Observability and FinOps
LLM Gateway records operational and cost signals so teams can understand reliability, latency, usage, and spend across providers and models.
What to monitor
| Area | Questions answered |
|---|---|
| Requests | How many requests are flowing through the gateway? |
| Latency | Is time spent inside the gateway or at the upstream provider? |
| Errors | Which provider, credential, model, or request type is failing? |
| Tokens | Which teams, users, providers, and models are consuming tokens? |
| Cost | What is estimated spend, actual provider spend, and variance? |
| Fallbacks | Are requests relying on backup routes more often than expected? |
| Rate limits | Are users or providers hitting configured limits? |
Embedded dashboards
The LLM Gateway UI exposes operational views for:
- Active provider count.
- Request rate.
- Error rate.
- Latency percentiles.
- Provider and model trends.
- Credential-level usage.
- FinOps and billing breakdowns where provider billing integration is configured.

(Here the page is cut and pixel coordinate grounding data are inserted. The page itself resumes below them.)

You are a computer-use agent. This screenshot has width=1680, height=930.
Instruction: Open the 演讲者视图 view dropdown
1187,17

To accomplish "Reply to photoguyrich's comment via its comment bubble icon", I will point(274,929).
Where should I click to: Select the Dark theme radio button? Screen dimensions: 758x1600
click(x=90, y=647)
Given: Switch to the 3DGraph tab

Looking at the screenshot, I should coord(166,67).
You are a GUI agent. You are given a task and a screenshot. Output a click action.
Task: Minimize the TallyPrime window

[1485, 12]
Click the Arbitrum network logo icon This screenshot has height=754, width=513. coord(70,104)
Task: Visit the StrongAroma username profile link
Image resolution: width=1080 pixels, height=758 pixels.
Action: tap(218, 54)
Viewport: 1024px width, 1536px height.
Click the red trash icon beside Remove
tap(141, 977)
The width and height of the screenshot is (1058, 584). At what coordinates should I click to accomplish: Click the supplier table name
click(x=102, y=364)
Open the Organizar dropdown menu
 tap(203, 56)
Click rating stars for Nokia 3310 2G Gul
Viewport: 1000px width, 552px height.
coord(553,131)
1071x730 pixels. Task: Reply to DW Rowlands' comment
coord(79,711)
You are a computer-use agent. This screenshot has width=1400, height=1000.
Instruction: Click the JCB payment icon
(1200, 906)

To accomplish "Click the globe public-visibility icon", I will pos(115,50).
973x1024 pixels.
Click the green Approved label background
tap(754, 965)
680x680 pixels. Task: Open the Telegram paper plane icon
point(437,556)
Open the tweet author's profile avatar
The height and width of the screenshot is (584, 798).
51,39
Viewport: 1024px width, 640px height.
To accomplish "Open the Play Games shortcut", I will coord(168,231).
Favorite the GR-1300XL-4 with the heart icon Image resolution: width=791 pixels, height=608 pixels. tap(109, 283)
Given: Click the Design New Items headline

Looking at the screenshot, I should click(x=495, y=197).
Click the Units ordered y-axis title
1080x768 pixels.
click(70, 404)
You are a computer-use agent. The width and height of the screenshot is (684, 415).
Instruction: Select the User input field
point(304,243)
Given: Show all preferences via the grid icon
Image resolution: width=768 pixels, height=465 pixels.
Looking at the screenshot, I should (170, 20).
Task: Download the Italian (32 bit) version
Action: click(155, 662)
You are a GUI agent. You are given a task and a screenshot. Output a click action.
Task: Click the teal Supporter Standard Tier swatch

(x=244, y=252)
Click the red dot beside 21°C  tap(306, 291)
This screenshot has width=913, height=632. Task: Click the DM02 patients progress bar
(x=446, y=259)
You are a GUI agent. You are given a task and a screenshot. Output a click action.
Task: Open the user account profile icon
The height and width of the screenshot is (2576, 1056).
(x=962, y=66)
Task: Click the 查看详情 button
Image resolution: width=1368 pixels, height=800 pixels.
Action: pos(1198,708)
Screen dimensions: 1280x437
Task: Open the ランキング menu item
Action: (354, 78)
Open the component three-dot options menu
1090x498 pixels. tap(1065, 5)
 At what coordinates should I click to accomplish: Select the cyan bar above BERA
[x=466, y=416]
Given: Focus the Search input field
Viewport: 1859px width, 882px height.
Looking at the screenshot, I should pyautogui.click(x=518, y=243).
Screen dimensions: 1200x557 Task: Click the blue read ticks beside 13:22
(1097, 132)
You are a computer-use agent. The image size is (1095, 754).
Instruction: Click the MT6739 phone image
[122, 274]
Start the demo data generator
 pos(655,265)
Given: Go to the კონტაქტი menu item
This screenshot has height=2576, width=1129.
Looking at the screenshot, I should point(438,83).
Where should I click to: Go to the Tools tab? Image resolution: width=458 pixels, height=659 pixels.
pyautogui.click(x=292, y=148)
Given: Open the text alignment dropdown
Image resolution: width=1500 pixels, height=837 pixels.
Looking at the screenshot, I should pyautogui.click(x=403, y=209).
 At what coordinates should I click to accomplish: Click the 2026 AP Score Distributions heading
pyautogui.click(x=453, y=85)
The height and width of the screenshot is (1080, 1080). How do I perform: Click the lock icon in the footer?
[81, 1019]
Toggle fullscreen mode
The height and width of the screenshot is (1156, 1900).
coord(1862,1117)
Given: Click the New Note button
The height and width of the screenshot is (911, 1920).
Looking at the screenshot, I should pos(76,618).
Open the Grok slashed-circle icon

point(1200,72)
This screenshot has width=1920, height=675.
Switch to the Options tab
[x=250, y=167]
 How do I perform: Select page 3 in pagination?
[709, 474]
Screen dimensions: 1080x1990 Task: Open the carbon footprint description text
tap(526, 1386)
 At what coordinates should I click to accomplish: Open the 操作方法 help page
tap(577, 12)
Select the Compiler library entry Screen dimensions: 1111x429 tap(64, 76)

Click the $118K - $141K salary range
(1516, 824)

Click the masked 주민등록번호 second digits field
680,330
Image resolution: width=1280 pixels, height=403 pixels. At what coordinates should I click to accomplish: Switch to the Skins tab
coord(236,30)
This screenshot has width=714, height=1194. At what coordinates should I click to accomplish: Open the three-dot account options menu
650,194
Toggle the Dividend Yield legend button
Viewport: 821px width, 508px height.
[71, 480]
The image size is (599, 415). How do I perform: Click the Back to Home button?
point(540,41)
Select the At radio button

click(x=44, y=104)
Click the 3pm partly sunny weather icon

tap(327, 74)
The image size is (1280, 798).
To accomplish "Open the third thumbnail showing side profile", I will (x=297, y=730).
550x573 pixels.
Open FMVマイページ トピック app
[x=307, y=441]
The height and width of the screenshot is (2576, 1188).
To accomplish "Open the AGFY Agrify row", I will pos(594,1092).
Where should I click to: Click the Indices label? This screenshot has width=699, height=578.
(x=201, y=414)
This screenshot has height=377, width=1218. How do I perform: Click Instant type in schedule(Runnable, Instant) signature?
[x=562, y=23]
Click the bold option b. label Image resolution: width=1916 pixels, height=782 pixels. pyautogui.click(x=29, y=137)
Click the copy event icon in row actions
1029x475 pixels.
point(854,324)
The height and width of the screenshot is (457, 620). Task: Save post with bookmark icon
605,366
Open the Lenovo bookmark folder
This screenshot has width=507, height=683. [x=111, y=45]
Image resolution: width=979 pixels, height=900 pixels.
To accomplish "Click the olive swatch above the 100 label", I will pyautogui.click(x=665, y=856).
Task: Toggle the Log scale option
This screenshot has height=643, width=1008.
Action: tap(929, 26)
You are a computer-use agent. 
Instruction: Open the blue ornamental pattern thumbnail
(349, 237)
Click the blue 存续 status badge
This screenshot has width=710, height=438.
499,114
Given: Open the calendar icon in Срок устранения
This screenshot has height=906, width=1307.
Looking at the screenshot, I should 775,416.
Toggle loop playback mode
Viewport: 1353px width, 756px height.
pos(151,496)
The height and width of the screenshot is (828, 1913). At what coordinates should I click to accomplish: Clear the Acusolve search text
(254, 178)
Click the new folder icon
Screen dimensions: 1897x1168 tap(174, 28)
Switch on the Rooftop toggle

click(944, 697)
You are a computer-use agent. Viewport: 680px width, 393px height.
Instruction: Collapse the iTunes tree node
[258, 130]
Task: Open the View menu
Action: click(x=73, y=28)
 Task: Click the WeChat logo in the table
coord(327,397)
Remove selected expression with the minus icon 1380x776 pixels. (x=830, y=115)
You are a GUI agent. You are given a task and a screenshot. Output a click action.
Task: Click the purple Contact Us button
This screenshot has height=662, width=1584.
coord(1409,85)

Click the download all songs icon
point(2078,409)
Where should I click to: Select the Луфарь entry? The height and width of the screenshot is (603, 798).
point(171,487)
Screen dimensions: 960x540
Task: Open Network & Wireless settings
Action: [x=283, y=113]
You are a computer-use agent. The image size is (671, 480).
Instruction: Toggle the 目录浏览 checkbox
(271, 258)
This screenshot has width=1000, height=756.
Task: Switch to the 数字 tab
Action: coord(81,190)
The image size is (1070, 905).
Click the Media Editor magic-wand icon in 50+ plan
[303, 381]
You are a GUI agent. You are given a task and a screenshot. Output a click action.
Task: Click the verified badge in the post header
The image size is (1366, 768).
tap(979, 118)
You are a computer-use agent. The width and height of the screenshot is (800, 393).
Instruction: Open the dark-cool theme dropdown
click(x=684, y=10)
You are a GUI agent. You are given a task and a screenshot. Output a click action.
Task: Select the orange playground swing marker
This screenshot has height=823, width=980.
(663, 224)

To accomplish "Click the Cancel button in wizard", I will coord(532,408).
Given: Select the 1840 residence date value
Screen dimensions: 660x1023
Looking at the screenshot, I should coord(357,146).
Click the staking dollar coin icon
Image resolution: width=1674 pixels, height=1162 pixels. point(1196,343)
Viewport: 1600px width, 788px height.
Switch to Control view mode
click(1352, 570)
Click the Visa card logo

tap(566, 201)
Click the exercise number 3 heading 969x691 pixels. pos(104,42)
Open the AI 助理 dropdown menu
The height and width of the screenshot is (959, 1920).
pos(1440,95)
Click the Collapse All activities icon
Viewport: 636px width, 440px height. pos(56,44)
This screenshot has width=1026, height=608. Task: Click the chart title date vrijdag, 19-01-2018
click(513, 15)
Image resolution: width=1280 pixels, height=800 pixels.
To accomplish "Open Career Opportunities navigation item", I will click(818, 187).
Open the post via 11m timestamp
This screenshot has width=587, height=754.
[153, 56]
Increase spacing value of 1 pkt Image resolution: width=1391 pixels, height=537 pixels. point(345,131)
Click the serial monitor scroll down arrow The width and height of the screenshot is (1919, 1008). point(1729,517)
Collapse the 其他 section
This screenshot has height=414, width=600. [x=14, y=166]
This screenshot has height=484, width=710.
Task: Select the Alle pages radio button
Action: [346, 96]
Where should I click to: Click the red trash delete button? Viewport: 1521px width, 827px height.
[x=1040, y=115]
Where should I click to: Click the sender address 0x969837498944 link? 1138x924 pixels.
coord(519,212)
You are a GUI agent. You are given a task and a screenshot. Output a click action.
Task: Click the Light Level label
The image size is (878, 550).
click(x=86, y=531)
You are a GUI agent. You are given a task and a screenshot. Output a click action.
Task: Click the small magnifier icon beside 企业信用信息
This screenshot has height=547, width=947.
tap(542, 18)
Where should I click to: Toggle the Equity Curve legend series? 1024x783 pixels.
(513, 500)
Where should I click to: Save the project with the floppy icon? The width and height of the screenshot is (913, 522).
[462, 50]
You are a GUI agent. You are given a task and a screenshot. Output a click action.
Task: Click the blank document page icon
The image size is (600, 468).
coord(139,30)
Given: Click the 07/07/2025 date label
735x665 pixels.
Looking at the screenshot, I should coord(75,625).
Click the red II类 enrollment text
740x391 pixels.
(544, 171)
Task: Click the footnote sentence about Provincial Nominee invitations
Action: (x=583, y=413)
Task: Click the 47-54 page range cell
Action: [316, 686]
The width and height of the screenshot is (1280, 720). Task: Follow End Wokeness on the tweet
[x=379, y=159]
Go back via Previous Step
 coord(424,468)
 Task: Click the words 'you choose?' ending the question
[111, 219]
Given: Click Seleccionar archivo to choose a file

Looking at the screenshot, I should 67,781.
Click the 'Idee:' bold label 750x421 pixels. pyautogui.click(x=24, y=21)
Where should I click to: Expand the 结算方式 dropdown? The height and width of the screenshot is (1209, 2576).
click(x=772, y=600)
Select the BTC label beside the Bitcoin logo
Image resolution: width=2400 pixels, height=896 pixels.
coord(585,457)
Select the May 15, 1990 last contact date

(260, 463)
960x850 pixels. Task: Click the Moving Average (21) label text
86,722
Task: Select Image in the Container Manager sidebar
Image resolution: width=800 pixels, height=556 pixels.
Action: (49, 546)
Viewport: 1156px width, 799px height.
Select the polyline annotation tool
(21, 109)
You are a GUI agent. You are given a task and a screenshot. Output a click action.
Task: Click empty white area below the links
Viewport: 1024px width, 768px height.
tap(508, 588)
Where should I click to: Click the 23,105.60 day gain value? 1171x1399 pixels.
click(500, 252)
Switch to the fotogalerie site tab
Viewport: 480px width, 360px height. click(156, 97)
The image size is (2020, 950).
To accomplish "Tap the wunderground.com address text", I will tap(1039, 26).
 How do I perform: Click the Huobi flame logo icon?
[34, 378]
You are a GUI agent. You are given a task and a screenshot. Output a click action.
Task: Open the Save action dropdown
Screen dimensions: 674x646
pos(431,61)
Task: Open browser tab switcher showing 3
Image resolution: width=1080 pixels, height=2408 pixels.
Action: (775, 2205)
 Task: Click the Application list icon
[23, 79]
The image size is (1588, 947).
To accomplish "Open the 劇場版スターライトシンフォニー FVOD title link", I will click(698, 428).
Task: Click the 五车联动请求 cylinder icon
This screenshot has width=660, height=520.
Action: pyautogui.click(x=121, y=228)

Use the embedded dashboards for daily operations and Prometheus-compatible metrics for long-term alerting and retention.
Metrics endpoint
Prometheus-compatible metrics are available at:
/metrics/ai-gateway
The endpoint requires a bearer token generated by an operator. Do not reuse user session tokens for metrics scraping.
Example Prometheus scrape:
scrape_configs:
- job_name: axiomcloud-ai-gateway
scheme: https
bearer_token_file: /etc/prometheus/axiomcloud-token
static_configs:
- targets: ["axiomcloud.example.com"]
metrics_path: /metrics/ai-gateway
scrape_interval: 30s
Example VictoriaMetrics scrape:
scrape_configs:
- job_name: axiomcloud-ai-gateway
scheme: https
authorization:
type: Bearer
credentials_file: /etc/vmagent/axiomcloud-token
static_configs:
- targets: ["axiomcloud.example.com"]
metrics_path: /metrics/ai-gateway
scrape_interval: 30s
Key metrics
| Metric | Purpose |
|---|---|
llm_gateway_requests_total | Total gateway requests by organization, user, provider, credential, model, request type, and status. |
llm_gateway_request_duration_seconds | End-to-end gateway request duration. |
llm_gateway_provider_duration_seconds | Upstream provider duration. |
llm_gateway_active_requests | Current active requests. |
llm_gateway_tokens_total | Prompt and completion token volume. |
llm_gateway_estimated_cost_usd_total | Estimated spend based on token usage and pricing. |
llm_gateway_actual_cost_usd | Actual provider billing values when billing sync is configured. |
llm_gateway_errors_total | Gateway and provider errors. |
llm_gateway_rate_limit_hits_total | Requests blocked or delayed by rate limits. |
Latency decomposition
Track both gateway duration and provider duration:
- Gateway overhead: Time spent inside Axiom infrastructure for routing, authentication, accounting, and response handling.
- Provider duration: Time spent waiting on the upstream model provider.
When latency rises:
- Check provider duration first.
- Compare affected providers and models.
- Check whether fallback routing is active.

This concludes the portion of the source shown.